The solving step is:

Understand the chemical formula: The formula C₃₄H₃₂FeN₄O₄ tells us that for every one molecule of heme, there are 34 carbon atoms, 32 hydrogen atoms, 1 iron atom (no number means 1!), 4 nitrogen atoms, and 4 oxygen atoms.
Multiply by the given moles: Since we have 0.683 moles of the whole heme molecule, we just multiply this number by the count of each atom in the formula:
- For Carbon (C): 0.683 mol * 34 = 23.222 mol of C atoms
- For Hydrogen (H): 0.683 mol * 32 = 21.856 mol of H atoms
- For Iron (Fe): 0.683 mol * 1 = 0.683 mol of Fe atoms
- For Nitrogen (N): 0.683 mol * 4 = 2.732 mol of N atoms
- For Oxygen (O): 0.683 mol * 4 = 2.732 mol of O atoms

Answer

Answer： In 0.683 mol of C₃₄H₃₂FeN₄O₄: * Moles of Carbon (C): 23.222 mol * Moles of Hydrogen (H): 21.856 mol * Moles of Iron (Fe): 0.683 mol * Moles of Nitrogen (N): 2.732 mol * Moles of Oxygen (O): 2.732 mol Explain This is a question about . The solving step is: Hey friend! This is like figuring out how many apples, bananas, and oranges you have if you know how many fruit baskets you have, and how many of each fruit are in one basket! Our "basket" here is one molecule of C₃₄H₃₂FeN₄O₄, which is called heme. The little numbers (subscripts) in the formula tell us how many of each type of atom are inside one molecule. * C₃₄ means there are 34 Carbon atoms. * H₃₂ means there are 32 Hydrogen atoms. * Fe means there is 1 Iron atom (when there's no number, it's always 1). * N₄ means there are 4 Nitrogen atoms. * O₄ means there are 4 Oxygen atoms. Now, we have 0.683 moles of this whole heme molecule.

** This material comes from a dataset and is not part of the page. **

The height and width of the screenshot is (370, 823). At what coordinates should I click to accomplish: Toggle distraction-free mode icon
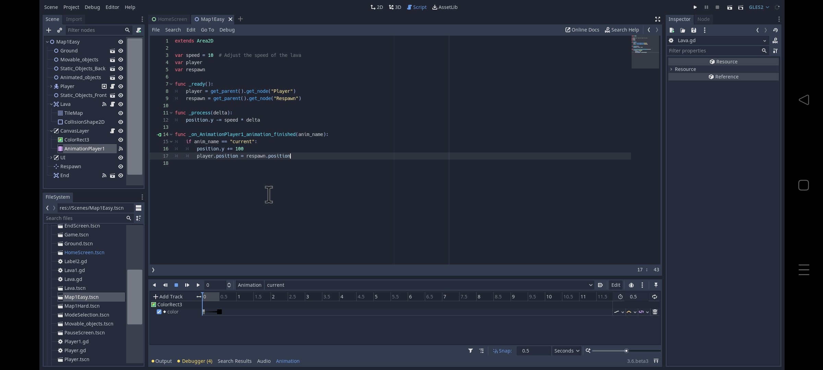pos(657,19)
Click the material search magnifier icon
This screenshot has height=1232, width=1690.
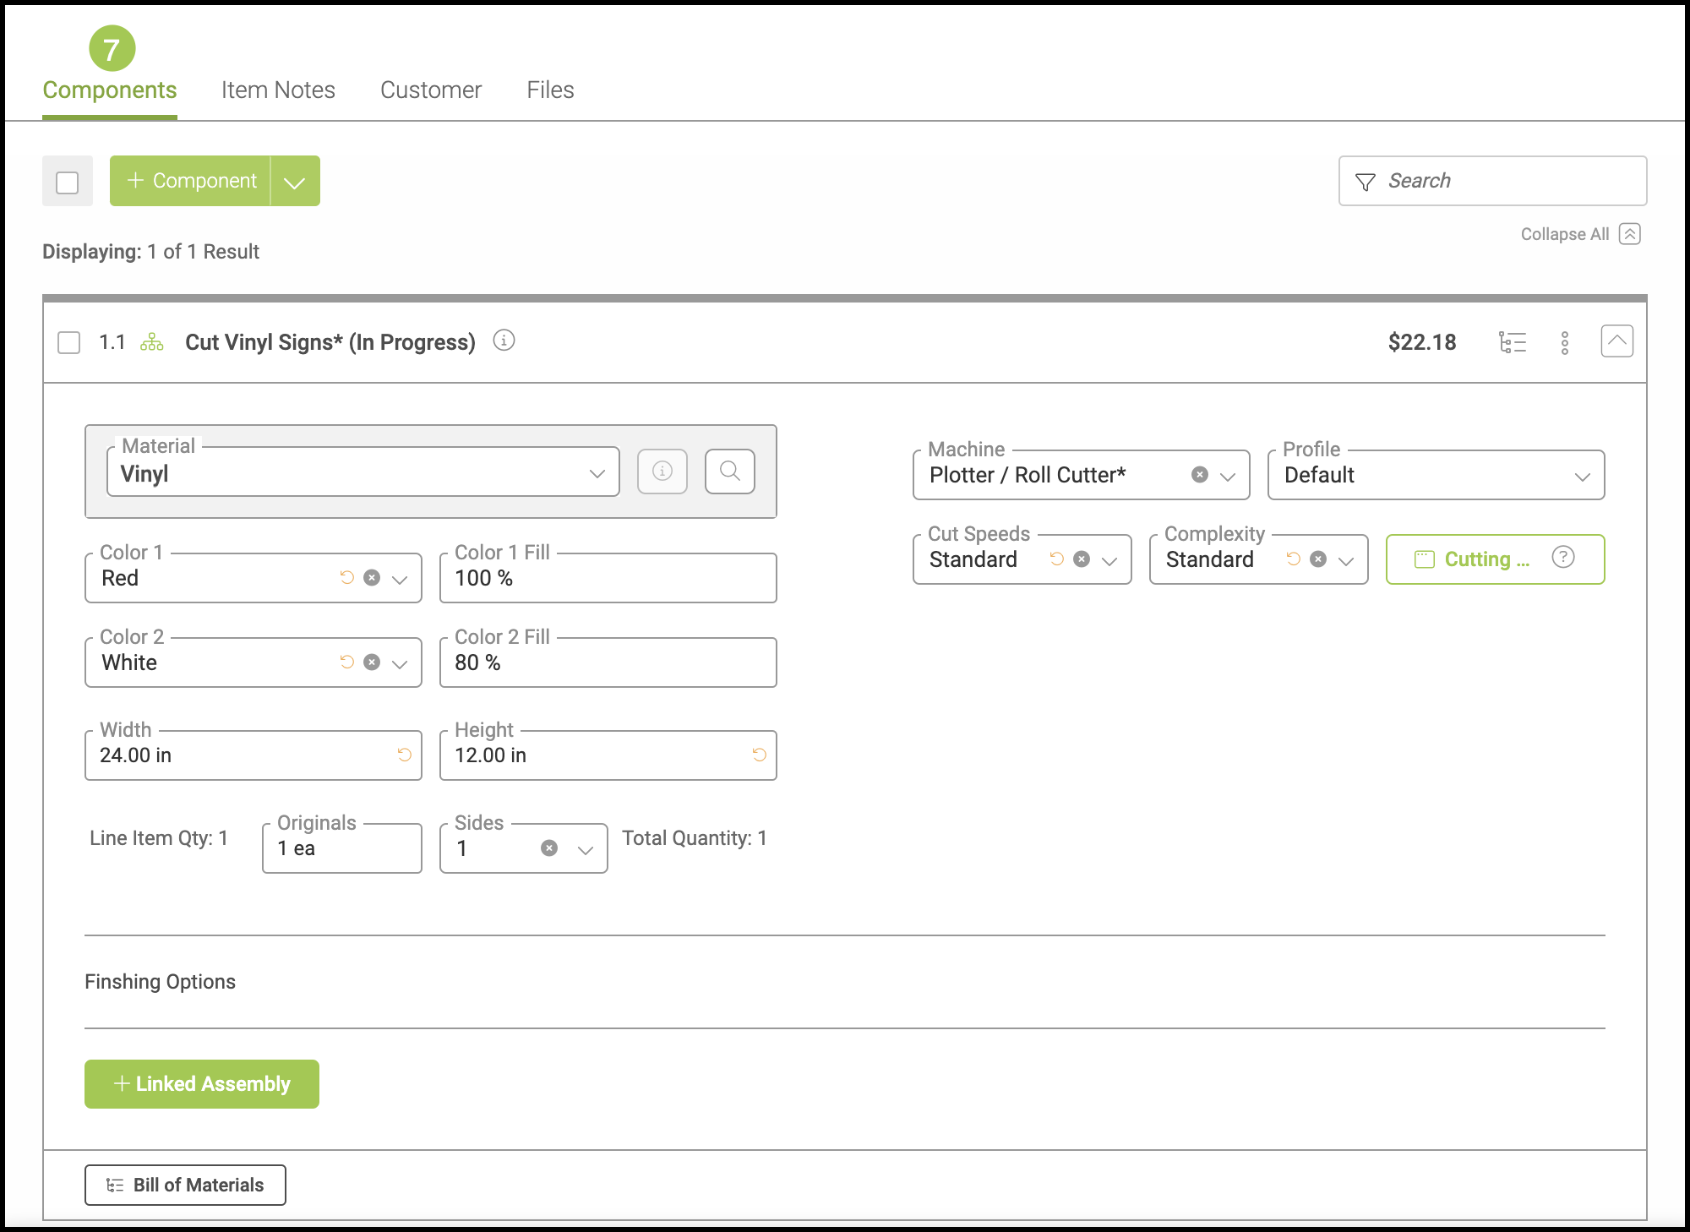(730, 471)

To find out how many moles of *each specific atom* we have, we just multiply the total moles of the heme by the number of each atom in its formula: 1. **For Carbon (C):** Since there are 34 Carbon atoms in one molecule, we multiply 0.683 mol by 34. 0.683 mol × 34 = 23.222 mol of Carbon 2. **For Hydrogen (H):** There are 32 Hydrogen atoms in one molecule, so we multiply 0.683 mol by 32. 0.683 mol × 32 = 21.856 mol of Hydrogen 3. **For Iron (Fe):** There's 1 Iron atom in one molecule, so we multiply 0.683 mol by 1. 0.683 mol × 1 = 0.683 mol of Iron 4. **For Nitrogen (N):** There are 4 Nitrogen atoms in one molecule, so we multiply 0.683 mol by 4. 0.683 mol × 4 = 2.732 mol of Nitrogen 5. **For Oxygen (O):** There are 4 Oxygen atoms in one molecule, so we multiply 0.683 mol by 4. 0.683 mol × 4 = 2.732 mol of Oxygen And that's it! We just figured out the moles of each type of atom in that big amount of heme. Easy peasy!